> Provided data
--- start ---

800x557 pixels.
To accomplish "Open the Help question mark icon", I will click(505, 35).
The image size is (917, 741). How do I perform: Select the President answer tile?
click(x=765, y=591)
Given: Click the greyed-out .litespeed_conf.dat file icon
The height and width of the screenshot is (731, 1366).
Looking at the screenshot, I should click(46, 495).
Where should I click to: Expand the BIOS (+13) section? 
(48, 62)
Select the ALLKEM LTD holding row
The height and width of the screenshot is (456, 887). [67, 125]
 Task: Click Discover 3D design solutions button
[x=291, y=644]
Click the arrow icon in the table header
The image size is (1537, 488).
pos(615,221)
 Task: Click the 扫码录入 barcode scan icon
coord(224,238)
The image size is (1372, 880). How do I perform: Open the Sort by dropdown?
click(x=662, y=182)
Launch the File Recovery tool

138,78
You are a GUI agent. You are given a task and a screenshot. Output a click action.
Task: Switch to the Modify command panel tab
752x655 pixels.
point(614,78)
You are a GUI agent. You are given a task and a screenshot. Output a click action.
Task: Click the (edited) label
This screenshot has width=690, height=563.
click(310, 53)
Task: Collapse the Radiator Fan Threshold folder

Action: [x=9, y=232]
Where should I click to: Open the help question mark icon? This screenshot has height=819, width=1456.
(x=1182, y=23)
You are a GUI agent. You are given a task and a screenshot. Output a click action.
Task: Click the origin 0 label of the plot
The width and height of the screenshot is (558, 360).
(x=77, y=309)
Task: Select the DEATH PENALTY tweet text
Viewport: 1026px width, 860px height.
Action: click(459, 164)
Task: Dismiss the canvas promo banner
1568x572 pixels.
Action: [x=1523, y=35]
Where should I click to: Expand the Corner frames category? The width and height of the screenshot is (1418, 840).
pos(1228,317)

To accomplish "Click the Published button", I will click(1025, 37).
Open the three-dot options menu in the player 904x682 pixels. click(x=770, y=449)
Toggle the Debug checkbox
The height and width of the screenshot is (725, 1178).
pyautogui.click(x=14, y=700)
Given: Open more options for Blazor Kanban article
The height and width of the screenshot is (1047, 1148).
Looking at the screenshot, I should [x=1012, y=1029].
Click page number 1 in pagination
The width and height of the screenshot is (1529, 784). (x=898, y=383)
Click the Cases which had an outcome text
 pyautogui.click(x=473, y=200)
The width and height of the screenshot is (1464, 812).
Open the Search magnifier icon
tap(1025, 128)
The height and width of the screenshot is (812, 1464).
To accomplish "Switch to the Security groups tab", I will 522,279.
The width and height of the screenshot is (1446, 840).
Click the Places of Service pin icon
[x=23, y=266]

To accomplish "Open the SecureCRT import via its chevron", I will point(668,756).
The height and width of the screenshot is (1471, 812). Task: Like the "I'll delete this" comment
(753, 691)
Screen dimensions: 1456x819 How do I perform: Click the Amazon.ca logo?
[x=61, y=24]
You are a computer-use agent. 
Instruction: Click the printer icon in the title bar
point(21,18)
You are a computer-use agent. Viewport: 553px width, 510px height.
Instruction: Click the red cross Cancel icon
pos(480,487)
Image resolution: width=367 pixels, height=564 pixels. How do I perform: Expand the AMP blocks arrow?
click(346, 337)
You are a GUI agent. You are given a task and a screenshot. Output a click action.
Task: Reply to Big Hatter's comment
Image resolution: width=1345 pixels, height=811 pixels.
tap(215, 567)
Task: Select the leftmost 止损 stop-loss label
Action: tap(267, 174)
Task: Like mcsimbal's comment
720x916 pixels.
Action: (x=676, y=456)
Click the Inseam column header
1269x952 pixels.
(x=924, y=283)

--- end ---

> To do
Copy all of the data above line for line, without changing any character.

> Output for this exercise
800x557 pixels.
To accomplish "Open the Help question mark icon", I will click(505, 35).
The image size is (917, 741). How do I perform: Select the President answer tile?
click(x=765, y=591)
Given: Click the greyed-out .litespeed_conf.dat file icon
The height and width of the screenshot is (731, 1366).
Looking at the screenshot, I should click(46, 495).
Where should I click to: Expand the BIOS (+13) section? 
(48, 62)
Select the ALLKEM LTD holding row
The height and width of the screenshot is (456, 887). [67, 125]
 Task: Click Discover 3D design solutions button
[x=291, y=644]
Click the arrow icon in the table header
The image size is (1537, 488).
pos(615,221)
 Task: Click the 扫码录入 barcode scan icon
coord(224,238)
The image size is (1372, 880). How do I perform: Open the Sort by dropdown?
click(x=662, y=182)
Launch the File Recovery tool

138,78
You are a GUI agent. You are given a task and a screenshot. Output a click action.
Task: Switch to the Modify command panel tab
752x655 pixels.
point(614,78)
You are a GUI agent. You are given a task and a screenshot. Output a click action.
Task: Click the (edited) label
This screenshot has width=690, height=563.
click(310, 53)
Task: Collapse the Radiator Fan Threshold folder

Action: [x=9, y=232]
Where should I click to: Open the help question mark icon? This screenshot has height=819, width=1456.
(x=1182, y=23)
You are a GUI agent. You are given a task and a screenshot. Output a click action.
Task: Click the origin 0 label of the plot
The width and height of the screenshot is (558, 360).
(x=77, y=309)
Task: Select the DEATH PENALTY tweet text
Viewport: 1026px width, 860px height.
Action: click(459, 164)
Task: Dismiss the canvas promo banner
1568x572 pixels.
Action: [x=1523, y=35]
Where should I click to: Expand the Corner frames category? The width and height of the screenshot is (1418, 840).
pos(1228,317)

To accomplish "Click the Published button", I will click(1025, 37).
Open the three-dot options menu in the player 904x682 pixels. click(x=770, y=449)
Toggle the Debug checkbox
The height and width of the screenshot is (725, 1178).
pyautogui.click(x=14, y=700)
Given: Open more options for Blazor Kanban article
The height and width of the screenshot is (1047, 1148).
Looking at the screenshot, I should [x=1012, y=1029].
Click page number 1 in pagination
The width and height of the screenshot is (1529, 784). (x=898, y=383)
Click the Cases which had an outcome text
 pyautogui.click(x=473, y=200)
The width and height of the screenshot is (1464, 812).
Open the Search magnifier icon
tap(1025, 128)
The height and width of the screenshot is (812, 1464).
To accomplish "Switch to the Security groups tab", I will 522,279.
The width and height of the screenshot is (1446, 840).
Click the Places of Service pin icon
[x=23, y=266]

To accomplish "Open the SecureCRT import via its chevron", I will point(668,756).
The height and width of the screenshot is (1471, 812). Task: Like the "I'll delete this" comment
(753, 691)
Screen dimensions: 1456x819 How do I perform: Click the Amazon.ca logo?
[x=61, y=24]
You are a computer-use agent. 
Instruction: Click the printer icon in the title bar
point(21,18)
You are a computer-use agent. Viewport: 553px width, 510px height.
Instruction: Click the red cross Cancel icon
pos(480,487)
Image resolution: width=367 pixels, height=564 pixels. How do I perform: Expand the AMP blocks arrow?
click(346, 337)
You are a GUI agent. You are given a task and a screenshot. Output a click action.
Task: Reply to Big Hatter's comment
Image resolution: width=1345 pixels, height=811 pixels.
tap(215, 567)
Task: Select the leftmost 止损 stop-loss label
Action: tap(267, 174)
Task: Like mcsimbal's comment
720x916 pixels.
Action: (x=676, y=456)
Click the Inseam column header
1269x952 pixels.
(x=924, y=283)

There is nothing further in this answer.